### Your assignment
Taking the listing below, restate word for word each line from the line with "Open Settings gear icon in sidebar" to the line with "Image resolution: width=680", ends included, and stop there.

### The data
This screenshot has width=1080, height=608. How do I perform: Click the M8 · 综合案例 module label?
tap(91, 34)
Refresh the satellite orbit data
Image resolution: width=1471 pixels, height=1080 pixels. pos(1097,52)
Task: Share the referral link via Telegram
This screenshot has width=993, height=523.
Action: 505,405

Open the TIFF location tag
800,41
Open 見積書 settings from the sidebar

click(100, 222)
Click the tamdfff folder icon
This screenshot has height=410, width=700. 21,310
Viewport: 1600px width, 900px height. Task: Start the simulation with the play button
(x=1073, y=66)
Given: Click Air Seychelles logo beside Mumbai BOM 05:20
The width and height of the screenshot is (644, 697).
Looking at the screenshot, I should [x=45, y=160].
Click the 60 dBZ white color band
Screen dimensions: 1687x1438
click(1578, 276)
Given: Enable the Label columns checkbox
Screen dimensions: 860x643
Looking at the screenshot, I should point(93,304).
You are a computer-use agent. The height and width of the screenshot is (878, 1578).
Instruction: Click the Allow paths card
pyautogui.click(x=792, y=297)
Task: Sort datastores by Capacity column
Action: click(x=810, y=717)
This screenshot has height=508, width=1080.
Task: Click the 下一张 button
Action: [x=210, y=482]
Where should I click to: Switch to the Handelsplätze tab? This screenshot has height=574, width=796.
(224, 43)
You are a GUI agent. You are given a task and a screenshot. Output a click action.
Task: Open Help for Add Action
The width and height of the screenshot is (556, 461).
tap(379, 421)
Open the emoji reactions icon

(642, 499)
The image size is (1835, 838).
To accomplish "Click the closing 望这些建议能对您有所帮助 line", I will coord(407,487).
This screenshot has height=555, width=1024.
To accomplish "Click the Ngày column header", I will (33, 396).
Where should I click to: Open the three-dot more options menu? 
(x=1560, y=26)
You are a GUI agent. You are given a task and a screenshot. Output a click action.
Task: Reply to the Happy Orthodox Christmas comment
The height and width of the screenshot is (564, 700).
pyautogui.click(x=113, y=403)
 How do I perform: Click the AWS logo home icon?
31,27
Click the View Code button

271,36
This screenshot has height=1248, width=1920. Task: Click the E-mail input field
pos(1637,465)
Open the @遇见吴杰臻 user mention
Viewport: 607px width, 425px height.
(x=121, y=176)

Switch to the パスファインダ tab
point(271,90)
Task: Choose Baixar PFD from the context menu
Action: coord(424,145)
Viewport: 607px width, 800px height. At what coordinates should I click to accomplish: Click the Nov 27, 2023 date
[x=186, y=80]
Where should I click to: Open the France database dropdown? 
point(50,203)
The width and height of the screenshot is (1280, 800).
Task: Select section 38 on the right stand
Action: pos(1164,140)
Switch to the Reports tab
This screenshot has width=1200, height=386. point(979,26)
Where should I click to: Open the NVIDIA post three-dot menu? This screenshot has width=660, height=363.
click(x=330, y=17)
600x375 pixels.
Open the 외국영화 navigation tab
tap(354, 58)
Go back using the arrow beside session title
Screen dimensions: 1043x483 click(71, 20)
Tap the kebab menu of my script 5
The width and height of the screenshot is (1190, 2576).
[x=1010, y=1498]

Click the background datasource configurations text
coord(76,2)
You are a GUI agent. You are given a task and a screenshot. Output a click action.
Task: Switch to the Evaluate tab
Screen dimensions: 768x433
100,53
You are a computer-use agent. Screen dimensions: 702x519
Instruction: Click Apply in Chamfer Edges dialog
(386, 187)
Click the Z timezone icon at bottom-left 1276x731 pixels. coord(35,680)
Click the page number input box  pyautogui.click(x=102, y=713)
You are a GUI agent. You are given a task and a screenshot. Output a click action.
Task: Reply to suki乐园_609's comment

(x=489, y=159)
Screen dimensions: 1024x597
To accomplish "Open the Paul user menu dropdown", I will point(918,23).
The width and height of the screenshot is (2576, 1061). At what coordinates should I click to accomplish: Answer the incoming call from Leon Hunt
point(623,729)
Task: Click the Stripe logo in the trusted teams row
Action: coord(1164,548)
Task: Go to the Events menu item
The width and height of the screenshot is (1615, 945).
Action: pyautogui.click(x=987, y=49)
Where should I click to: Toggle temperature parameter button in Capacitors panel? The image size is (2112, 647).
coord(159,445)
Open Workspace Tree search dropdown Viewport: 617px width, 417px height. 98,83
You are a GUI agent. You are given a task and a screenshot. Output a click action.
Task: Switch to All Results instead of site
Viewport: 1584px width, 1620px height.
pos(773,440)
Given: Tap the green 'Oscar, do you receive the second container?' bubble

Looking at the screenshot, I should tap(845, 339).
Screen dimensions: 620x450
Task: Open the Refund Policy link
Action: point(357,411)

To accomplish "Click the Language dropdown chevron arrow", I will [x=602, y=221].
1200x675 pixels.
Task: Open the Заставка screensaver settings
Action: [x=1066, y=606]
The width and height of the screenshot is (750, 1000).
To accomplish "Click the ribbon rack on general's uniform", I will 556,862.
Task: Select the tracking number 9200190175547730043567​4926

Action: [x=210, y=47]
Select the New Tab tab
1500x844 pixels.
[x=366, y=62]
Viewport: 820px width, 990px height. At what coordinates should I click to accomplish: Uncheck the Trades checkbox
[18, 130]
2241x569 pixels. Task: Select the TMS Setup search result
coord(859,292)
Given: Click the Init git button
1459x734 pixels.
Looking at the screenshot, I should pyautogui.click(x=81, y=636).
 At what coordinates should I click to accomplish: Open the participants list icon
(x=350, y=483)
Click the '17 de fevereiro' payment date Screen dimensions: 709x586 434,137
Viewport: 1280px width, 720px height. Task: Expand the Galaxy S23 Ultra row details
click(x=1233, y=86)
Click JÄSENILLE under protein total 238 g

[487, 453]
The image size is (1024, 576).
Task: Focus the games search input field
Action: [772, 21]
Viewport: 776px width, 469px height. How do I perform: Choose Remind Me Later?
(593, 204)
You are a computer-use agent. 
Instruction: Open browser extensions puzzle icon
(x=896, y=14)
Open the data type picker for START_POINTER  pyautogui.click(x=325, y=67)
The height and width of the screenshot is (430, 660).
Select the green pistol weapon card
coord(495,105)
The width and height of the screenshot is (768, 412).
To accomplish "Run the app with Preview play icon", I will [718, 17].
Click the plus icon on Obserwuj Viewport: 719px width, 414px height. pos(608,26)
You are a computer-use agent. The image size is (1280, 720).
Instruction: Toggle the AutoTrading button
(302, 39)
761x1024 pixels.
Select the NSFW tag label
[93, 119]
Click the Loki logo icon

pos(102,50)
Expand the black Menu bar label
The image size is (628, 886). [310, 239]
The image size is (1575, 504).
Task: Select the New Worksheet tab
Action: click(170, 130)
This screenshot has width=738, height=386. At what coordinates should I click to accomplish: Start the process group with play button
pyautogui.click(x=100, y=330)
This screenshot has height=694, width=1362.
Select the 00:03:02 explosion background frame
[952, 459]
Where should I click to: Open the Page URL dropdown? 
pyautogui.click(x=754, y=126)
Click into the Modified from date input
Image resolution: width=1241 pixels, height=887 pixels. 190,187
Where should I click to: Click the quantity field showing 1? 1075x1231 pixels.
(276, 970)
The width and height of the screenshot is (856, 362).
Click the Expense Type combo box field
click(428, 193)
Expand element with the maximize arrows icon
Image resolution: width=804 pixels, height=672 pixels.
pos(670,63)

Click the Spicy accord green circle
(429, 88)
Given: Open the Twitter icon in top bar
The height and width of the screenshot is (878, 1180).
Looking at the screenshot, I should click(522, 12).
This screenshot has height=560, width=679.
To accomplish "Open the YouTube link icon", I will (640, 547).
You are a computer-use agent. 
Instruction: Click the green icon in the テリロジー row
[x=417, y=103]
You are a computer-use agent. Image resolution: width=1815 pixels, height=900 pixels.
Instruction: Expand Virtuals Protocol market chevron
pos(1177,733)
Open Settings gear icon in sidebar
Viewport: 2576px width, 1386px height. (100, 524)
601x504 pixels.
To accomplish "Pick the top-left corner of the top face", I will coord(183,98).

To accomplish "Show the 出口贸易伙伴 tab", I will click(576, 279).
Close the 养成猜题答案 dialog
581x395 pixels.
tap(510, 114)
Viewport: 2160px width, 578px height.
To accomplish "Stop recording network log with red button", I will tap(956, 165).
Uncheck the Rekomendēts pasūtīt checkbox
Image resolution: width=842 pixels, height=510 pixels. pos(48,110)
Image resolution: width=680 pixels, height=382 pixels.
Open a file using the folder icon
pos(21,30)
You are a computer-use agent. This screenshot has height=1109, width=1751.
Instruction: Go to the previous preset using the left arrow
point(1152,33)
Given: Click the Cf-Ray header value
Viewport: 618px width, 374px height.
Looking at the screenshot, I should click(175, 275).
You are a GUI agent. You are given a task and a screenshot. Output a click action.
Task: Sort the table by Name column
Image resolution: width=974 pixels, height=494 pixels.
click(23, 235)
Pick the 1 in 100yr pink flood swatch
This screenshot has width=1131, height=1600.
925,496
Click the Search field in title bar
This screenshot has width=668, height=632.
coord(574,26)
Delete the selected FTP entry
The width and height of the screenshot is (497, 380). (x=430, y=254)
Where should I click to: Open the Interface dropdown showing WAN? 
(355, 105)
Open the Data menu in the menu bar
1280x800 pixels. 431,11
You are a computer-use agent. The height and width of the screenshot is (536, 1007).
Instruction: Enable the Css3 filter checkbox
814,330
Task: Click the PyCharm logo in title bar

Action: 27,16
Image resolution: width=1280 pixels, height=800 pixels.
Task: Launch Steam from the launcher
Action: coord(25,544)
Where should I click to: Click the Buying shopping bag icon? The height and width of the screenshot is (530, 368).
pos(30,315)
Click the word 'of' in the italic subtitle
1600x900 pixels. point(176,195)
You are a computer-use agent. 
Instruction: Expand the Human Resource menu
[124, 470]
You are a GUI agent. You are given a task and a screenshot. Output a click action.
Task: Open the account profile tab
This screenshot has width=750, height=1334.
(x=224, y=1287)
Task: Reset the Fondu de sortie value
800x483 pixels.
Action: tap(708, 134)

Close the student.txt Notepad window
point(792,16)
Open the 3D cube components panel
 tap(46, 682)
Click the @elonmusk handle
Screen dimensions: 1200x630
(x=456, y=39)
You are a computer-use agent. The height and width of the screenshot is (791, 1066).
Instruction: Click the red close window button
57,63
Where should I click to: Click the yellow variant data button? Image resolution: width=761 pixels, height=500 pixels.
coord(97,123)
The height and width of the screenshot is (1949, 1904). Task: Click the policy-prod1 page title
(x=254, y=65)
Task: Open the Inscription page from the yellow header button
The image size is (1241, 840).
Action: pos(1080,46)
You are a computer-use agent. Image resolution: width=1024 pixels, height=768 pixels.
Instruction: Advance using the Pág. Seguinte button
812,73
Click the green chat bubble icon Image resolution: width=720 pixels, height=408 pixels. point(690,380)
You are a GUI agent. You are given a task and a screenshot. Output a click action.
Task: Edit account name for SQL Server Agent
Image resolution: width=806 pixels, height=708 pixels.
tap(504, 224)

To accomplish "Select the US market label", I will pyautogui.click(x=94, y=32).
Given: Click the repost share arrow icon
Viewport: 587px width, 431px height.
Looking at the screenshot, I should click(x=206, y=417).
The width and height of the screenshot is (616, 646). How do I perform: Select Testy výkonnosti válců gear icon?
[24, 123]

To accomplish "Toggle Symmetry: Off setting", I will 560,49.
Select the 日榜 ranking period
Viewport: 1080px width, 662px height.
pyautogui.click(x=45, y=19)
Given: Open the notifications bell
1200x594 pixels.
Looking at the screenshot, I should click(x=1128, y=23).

### Task answer
Open Settings gear icon in sidebar
Viewport: 2576px width, 1386px height. (100, 524)
601x504 pixels.
To accomplish "Pick the top-left corner of the top face", I will coord(183,98).

To accomplish "Show the 出口贸易伙伴 tab", I will click(576, 279).
Close the 养成猜题答案 dialog
581x395 pixels.
tap(510, 114)
Viewport: 2160px width, 578px height.
To accomplish "Stop recording network log with red button", I will tap(956, 165).
Uncheck the Rekomendēts pasūtīt checkbox
Image resolution: width=842 pixels, height=510 pixels. pos(48,110)
Image resolution: width=680 pixels, height=382 pixels.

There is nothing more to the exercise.